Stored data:
------------------------

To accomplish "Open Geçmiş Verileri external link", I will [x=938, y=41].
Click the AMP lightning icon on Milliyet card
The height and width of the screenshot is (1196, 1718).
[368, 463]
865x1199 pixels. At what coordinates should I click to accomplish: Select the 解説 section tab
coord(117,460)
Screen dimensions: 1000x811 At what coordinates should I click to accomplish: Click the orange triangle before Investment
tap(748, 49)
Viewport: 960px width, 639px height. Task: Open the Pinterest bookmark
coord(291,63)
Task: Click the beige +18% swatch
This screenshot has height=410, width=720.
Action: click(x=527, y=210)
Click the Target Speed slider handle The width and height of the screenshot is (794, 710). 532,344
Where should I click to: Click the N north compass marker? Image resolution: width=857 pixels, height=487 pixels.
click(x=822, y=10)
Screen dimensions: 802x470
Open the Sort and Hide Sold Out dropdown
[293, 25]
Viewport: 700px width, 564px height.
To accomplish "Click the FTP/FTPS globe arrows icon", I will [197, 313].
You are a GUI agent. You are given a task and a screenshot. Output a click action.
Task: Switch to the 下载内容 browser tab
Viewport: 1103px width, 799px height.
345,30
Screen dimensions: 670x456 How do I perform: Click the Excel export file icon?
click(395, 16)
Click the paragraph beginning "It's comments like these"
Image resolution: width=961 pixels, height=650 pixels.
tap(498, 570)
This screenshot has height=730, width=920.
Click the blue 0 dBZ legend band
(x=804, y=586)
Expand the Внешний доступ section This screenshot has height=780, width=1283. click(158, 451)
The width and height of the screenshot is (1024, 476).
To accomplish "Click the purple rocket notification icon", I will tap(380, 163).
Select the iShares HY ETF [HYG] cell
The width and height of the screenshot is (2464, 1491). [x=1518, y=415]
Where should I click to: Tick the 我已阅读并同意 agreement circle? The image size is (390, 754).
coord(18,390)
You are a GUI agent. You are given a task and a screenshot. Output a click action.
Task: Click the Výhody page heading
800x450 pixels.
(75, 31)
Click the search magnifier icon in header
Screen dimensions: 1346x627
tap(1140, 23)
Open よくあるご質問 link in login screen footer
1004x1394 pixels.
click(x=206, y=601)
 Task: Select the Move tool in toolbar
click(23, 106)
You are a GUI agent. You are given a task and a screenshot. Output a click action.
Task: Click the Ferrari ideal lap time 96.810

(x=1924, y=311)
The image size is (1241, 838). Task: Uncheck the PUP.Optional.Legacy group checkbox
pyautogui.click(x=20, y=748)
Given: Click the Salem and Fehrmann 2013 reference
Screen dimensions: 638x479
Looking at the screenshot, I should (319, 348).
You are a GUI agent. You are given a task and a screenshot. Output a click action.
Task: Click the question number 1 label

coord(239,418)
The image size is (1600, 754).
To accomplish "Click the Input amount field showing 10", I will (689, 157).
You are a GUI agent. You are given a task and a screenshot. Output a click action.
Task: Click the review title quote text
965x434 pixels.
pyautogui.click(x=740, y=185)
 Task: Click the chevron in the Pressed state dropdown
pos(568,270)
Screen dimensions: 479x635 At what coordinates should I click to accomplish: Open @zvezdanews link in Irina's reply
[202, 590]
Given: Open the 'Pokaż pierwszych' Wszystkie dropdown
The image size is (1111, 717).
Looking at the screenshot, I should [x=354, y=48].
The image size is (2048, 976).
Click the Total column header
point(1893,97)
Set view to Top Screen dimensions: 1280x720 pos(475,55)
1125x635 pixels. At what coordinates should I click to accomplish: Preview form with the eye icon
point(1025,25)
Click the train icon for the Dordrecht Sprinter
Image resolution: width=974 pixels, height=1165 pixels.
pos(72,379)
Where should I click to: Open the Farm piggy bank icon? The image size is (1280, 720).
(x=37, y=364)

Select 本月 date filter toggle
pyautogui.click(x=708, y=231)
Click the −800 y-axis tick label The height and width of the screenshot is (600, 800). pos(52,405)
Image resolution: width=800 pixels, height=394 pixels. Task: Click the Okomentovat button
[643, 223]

------------------------

■ Task requirements:
An unaltered transcription of all the data above is needed.

■ Solution to this task:
To accomplish "Open Geçmiş Verileri external link", I will [x=938, y=41].
Click the AMP lightning icon on Milliyet card
The height and width of the screenshot is (1196, 1718).
[368, 463]
865x1199 pixels. At what coordinates should I click to accomplish: Select the 解説 section tab
coord(117,460)
Screen dimensions: 1000x811 At what coordinates should I click to accomplish: Click the orange triangle before Investment
tap(748, 49)
Viewport: 960px width, 639px height. Task: Open the Pinterest bookmark
coord(291,63)
Task: Click the beige +18% swatch
This screenshot has height=410, width=720.
Action: click(x=527, y=210)
Click the Target Speed slider handle The width and height of the screenshot is (794, 710). 532,344
Where should I click to: Click the N north compass marker? Image resolution: width=857 pixels, height=487 pixels.
click(x=822, y=10)
Screen dimensions: 802x470
Open the Sort and Hide Sold Out dropdown
[293, 25]
Viewport: 700px width, 564px height.
To accomplish "Click the FTP/FTPS globe arrows icon", I will [197, 313].
You are a GUI agent. You are given a task and a screenshot. Output a click action.
Task: Switch to the 下载内容 browser tab
Viewport: 1103px width, 799px height.
345,30
Screen dimensions: 670x456 How do I perform: Click the Excel export file icon?
click(395, 16)
Click the paragraph beginning "It's comments like these"
Image resolution: width=961 pixels, height=650 pixels.
tap(498, 570)
This screenshot has height=730, width=920.
Click the blue 0 dBZ legend band
(x=804, y=586)
Expand the Внешний доступ section This screenshot has height=780, width=1283. click(158, 451)
The width and height of the screenshot is (1024, 476).
To accomplish "Click the purple rocket notification icon", I will tap(380, 163).
Select the iShares HY ETF [HYG] cell
The width and height of the screenshot is (2464, 1491). [x=1518, y=415]
Where should I click to: Tick the 我已阅读并同意 agreement circle? The image size is (390, 754).
coord(18,390)
You are a GUI agent. You are given a task and a screenshot. Output a click action.
Task: Click the Výhody page heading
800x450 pixels.
(75, 31)
Click the search magnifier icon in header
Screen dimensions: 1346x627
tap(1140, 23)
Open よくあるご質問 link in login screen footer
1004x1394 pixels.
click(x=206, y=601)
 Task: Select the Move tool in toolbar
click(23, 106)
You are a GUI agent. You are given a task and a screenshot. Output a click action.
Task: Click the Ferrari ideal lap time 96.810

(x=1924, y=311)
The image size is (1241, 838). Task: Uncheck the PUP.Optional.Legacy group checkbox
pyautogui.click(x=20, y=748)
Given: Click the Salem and Fehrmann 2013 reference
Screen dimensions: 638x479
Looking at the screenshot, I should (319, 348).
You are a GUI agent. You are given a task and a screenshot. Output a click action.
Task: Click the question number 1 label

coord(239,418)
The image size is (1600, 754).
To accomplish "Click the Input amount field showing 10", I will (689, 157).
You are a GUI agent. You are given a task and a screenshot. Output a click action.
Task: Click the review title quote text
965x434 pixels.
pyautogui.click(x=740, y=185)
 Task: Click the chevron in the Pressed state dropdown
pos(568,270)
Screen dimensions: 479x635 At what coordinates should I click to accomplish: Open @zvezdanews link in Irina's reply
[202, 590]
Given: Open the 'Pokaż pierwszych' Wszystkie dropdown
The image size is (1111, 717).
Looking at the screenshot, I should [x=354, y=48].
The image size is (2048, 976).
Click the Total column header
point(1893,97)
Set view to Top Screen dimensions: 1280x720 pos(475,55)
1125x635 pixels. At what coordinates should I click to accomplish: Preview form with the eye icon
point(1025,25)
Click the train icon for the Dordrecht Sprinter
Image resolution: width=974 pixels, height=1165 pixels.
pos(72,379)
Where should I click to: Open the Farm piggy bank icon? The image size is (1280, 720).
(x=37, y=364)

Select 本月 date filter toggle
pyautogui.click(x=708, y=231)
Click the −800 y-axis tick label The height and width of the screenshot is (600, 800). pos(52,405)
Image resolution: width=800 pixels, height=394 pixels. Task: Click the Okomentovat button
[643, 223]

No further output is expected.